しまんちゅシネマ

映画ノート

評決

1982年(米) 監督:シドニー・ルメット 出演:ポール・ニューマンシャーロット・ランプリング /ジェームズ・メイソン ジャック・ウォーデン/ミロ・オーシャ【ストーリー】主人公ギャルビンは新聞の死亡欄から裁判になりそうな事件を見つけては、葬儀に紛れ込んで依頼を受けようとするまでに落魄れた毎日を送っていた。そこに医療ミスで植物人間にされた患者の弁護の仕事がやってくる。
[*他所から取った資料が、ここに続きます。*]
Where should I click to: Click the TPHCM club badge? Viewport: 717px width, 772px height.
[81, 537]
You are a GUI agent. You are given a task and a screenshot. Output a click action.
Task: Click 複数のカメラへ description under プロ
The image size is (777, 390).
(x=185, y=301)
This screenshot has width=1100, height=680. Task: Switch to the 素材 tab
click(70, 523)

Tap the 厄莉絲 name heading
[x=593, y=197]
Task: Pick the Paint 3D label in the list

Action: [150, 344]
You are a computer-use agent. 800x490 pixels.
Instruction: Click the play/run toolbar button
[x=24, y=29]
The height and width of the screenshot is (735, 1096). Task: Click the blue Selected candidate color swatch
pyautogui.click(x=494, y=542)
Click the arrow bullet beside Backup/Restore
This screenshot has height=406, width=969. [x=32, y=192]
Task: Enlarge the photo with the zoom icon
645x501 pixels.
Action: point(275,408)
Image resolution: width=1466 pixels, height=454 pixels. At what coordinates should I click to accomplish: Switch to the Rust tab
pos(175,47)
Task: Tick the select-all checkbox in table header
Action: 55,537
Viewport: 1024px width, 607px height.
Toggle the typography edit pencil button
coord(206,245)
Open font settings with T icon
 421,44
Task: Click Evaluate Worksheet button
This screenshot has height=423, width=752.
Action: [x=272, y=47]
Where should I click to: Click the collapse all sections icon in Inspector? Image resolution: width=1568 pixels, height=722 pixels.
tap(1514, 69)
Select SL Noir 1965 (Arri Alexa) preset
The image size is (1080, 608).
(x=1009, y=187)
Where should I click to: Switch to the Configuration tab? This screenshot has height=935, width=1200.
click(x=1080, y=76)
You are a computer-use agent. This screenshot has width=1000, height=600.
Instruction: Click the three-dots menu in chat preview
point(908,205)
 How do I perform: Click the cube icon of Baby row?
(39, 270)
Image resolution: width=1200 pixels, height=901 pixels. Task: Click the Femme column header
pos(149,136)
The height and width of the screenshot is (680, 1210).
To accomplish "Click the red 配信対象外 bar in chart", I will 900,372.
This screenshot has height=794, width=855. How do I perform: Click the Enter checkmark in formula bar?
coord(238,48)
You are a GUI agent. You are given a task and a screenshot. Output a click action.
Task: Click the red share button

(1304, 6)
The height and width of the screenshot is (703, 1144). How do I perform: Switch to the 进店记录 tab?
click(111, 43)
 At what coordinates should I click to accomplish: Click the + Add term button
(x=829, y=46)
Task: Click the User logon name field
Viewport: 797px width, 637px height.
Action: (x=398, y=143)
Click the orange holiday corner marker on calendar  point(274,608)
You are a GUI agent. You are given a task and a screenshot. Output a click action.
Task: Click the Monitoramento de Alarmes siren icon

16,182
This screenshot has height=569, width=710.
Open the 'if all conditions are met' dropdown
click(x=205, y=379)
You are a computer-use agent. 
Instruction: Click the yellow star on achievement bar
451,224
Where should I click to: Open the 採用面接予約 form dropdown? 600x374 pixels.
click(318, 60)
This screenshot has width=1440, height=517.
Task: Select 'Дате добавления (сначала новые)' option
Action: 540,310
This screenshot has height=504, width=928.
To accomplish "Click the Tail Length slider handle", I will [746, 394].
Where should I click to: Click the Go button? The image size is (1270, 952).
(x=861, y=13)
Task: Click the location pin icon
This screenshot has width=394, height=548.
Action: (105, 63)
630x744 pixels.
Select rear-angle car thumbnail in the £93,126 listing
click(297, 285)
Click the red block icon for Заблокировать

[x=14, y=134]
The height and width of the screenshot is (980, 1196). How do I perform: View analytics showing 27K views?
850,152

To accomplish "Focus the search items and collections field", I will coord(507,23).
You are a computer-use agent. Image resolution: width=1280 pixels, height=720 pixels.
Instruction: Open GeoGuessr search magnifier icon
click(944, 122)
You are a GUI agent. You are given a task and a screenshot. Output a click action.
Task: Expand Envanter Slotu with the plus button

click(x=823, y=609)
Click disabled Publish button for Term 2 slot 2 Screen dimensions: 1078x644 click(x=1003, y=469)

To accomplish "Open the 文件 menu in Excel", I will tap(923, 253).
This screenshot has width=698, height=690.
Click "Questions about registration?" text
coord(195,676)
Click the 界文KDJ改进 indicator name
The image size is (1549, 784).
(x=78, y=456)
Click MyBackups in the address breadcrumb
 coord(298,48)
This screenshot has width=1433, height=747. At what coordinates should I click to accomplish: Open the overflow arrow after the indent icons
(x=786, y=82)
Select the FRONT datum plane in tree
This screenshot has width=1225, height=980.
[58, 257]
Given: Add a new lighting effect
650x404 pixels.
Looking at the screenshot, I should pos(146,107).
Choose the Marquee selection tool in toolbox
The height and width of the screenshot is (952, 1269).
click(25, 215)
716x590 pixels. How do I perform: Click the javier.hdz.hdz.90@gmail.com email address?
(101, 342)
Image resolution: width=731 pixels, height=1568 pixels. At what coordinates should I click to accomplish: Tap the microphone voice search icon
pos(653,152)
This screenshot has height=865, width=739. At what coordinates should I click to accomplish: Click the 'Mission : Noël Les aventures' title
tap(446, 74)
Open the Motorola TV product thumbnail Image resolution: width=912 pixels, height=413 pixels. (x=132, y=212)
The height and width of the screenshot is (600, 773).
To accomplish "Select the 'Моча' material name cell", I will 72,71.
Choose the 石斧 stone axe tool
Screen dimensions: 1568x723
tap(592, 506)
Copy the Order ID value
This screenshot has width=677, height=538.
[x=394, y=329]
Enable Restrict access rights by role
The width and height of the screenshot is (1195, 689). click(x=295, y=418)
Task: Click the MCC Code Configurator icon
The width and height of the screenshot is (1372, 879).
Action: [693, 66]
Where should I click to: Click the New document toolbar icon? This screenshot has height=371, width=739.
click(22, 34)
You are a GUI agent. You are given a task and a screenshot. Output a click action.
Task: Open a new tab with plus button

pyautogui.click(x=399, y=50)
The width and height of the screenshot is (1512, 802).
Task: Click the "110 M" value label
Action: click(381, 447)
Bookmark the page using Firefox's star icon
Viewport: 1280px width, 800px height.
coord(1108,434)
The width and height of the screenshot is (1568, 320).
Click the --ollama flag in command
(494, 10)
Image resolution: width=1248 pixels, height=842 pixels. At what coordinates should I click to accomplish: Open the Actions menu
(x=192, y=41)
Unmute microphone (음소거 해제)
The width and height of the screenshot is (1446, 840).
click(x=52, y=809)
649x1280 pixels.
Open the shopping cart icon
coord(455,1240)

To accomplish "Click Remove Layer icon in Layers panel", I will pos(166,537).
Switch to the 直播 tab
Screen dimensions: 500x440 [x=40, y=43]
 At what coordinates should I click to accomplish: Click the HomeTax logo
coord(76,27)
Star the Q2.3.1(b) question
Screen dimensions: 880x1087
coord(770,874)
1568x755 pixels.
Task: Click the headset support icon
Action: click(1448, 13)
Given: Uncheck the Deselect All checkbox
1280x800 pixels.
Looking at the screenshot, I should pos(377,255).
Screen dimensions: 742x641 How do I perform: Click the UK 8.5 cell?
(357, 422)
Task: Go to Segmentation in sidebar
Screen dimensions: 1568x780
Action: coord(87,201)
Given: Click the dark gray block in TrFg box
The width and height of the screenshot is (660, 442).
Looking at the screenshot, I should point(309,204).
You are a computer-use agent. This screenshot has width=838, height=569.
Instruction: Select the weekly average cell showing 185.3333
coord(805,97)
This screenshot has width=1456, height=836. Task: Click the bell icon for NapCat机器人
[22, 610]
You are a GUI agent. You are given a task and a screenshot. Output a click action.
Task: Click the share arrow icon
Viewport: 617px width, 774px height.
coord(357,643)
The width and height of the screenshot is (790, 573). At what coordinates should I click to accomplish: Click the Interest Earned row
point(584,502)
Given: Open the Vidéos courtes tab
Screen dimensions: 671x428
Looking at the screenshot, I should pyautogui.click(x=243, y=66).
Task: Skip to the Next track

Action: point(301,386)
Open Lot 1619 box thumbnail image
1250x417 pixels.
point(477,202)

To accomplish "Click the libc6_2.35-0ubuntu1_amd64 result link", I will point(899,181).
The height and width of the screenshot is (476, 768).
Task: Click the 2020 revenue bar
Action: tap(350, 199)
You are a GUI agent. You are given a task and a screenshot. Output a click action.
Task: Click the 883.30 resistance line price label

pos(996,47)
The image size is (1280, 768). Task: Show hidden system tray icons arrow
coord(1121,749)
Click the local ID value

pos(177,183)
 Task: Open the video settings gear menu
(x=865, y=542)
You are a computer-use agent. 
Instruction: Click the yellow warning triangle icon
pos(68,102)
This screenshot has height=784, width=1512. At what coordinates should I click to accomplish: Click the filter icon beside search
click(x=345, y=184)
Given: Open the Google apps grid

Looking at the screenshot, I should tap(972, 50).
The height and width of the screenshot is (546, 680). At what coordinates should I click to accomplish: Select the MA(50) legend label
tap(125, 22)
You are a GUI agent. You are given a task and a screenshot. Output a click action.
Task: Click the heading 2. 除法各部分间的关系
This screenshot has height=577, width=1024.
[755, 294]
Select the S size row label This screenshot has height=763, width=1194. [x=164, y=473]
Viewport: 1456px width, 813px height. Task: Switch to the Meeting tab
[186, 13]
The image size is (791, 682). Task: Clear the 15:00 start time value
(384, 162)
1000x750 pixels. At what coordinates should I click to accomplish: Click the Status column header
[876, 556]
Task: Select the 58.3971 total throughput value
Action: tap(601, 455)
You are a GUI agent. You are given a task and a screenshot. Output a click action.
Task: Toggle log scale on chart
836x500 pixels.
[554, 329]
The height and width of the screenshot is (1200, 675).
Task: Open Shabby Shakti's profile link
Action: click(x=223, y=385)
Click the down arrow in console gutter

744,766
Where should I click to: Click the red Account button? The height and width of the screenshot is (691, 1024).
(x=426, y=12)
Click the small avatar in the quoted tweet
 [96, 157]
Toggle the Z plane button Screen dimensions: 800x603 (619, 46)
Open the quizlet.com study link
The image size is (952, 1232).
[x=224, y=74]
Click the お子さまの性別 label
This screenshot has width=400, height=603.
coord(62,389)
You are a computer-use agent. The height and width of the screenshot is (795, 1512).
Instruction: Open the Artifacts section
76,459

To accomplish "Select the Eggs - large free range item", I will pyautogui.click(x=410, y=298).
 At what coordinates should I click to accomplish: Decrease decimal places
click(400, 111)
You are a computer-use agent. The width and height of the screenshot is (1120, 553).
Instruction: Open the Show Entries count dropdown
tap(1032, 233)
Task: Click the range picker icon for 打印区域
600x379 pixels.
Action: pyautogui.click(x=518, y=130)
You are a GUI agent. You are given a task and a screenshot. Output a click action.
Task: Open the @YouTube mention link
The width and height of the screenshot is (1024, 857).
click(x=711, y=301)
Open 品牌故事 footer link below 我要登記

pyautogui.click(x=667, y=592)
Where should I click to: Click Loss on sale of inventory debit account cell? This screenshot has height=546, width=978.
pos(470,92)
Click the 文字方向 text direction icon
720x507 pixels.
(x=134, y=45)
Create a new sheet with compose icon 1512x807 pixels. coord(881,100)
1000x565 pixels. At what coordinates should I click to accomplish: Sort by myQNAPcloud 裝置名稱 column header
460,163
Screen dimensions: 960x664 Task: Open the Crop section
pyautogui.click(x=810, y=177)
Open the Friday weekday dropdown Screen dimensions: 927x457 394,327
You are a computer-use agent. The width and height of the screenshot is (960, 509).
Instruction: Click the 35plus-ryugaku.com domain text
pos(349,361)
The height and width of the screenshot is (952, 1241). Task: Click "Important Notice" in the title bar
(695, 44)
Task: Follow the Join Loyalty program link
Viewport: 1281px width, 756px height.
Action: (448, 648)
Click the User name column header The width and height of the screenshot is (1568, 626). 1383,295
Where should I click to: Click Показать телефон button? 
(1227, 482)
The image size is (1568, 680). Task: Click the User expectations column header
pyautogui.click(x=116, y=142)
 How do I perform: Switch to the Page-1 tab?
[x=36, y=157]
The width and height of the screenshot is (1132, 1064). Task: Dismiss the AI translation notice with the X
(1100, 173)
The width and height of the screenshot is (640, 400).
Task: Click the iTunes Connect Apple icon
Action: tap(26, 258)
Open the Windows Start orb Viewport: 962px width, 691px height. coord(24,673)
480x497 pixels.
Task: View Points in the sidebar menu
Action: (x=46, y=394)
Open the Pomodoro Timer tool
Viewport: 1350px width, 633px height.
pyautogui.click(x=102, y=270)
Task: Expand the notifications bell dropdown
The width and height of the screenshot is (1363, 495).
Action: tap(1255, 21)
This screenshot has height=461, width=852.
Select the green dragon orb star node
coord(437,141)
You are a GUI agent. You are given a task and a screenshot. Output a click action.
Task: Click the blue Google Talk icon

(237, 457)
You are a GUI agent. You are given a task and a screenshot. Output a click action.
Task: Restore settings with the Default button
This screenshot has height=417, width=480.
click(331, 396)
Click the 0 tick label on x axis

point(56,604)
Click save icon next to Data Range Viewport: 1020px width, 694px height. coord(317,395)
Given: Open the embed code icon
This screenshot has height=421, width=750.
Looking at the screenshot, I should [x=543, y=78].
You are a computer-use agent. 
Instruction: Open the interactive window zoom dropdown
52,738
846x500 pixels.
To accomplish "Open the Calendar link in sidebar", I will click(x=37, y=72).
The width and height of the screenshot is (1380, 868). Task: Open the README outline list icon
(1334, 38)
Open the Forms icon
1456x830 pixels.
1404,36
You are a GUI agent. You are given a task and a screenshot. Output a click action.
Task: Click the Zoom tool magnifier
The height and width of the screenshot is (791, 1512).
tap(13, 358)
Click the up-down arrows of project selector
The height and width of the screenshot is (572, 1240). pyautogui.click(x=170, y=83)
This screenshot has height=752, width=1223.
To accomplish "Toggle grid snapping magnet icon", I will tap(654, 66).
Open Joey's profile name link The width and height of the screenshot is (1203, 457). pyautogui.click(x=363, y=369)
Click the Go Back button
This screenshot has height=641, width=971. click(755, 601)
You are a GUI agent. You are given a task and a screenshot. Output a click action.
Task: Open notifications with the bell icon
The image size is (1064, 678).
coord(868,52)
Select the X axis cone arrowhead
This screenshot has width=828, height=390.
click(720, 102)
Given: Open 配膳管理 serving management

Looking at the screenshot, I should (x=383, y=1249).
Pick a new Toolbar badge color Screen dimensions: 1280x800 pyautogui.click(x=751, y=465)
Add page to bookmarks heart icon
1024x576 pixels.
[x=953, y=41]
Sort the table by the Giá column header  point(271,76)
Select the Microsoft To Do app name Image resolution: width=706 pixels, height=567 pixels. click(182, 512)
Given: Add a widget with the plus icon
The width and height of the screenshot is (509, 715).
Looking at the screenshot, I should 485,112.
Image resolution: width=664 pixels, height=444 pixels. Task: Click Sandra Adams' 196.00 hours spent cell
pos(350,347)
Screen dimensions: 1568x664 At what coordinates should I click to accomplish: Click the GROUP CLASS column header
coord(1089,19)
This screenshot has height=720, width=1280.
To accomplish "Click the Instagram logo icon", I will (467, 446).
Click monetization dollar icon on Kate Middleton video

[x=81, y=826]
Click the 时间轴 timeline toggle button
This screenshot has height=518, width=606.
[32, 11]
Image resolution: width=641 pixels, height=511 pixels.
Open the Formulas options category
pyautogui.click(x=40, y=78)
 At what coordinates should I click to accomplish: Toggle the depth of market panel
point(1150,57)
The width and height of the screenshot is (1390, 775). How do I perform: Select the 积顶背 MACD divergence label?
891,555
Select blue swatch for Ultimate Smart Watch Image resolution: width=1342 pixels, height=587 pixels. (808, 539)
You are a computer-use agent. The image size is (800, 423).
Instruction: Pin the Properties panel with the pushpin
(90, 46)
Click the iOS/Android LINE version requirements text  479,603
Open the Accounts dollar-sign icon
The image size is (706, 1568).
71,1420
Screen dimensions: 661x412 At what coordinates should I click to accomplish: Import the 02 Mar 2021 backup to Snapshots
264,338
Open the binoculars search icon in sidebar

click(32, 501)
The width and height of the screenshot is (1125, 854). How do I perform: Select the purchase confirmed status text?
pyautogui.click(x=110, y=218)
始めは金になりそうと言うだけで引き受けたが、調査を進める内に再び弁護士魂に火が点り、法廷に立ち上がるのだが……。
■感想
「12人の怒れる男」で知られるシドニー・ルメット監督の法廷ドラマです。

 

主人公のギャルビンを演じるのは渋い白髪で、今も素敵なポール・ニューマン
もとエリート弁護士のギャルビンは、辛い仕事の経験から酒びたりの日々。
新聞の死亡広告を見て、葬儀に紛れ込み、訴訟のときにはよろしくと名刺を置いて帰る落ちぶれかた。
作品の中で「ambulamce chaser」と呼ばれてましたが、これ直訳すれば救急車を追いかける人。
事故の被害者に賠償訴訟を起こすようけしかけて仕事を掴む=人の不幸を仕事に利用する悪徳弁護士のことですって。

 

ギャルビンの落ちぶれ方に愛想を尽かしかけていた旧友ミッチーが持って来た仕事は
出産時の医療ミスで植物人間になってしまった女性の事件。
家族を失い、人生に終わりを告げることを余儀なくされた、その女性を目にし
ギャルビンの中に埋もれていた正義の心に火がつきました。

 

訴訟の相手は大組織、教会をバックにした病院。
権力を利用しあの手この手を使ってくるのです。

 

「医療訴訟」という、お定まりの法廷劇ではあるけれど、
ポール・ニューマンが自らの再生をかけて、大組織に立ち向かう姿が渋い。
おちゃらけたところの殆どない、正々堂々としたドラマに仕上がってます。

 

その中で唯一華を添えるのが謎の女ローラを演じたシャーロット・ランプリング
スイミング・プールあたりからの少々下り坂(失礼w)の彼女しか知りませんでしたが
このランブリンは目に力のある妖艶な女性でした。

 

ある日ギャルビンとベッドを共にするのですが、
ブラウスの前ボタンを外す動作が潔い!これ、ちょっと笑ってしまいました。

 

懸命にひたむきに証人を探し、事件の解明に燃える姿
一方でギャルビンを襲う様々な陰謀、裏切り。。そして葛藤。
これはなかなかの見応えです。

 

ラストシーン。。。なんとも渋い。心に残ってしまう終り方でしたねぇ。

 

アカデミーでは作品賞、主演男優賞他5部門にノミネートされながら
ガンジー」に阻まれ無冠に終ったのは残念ですね。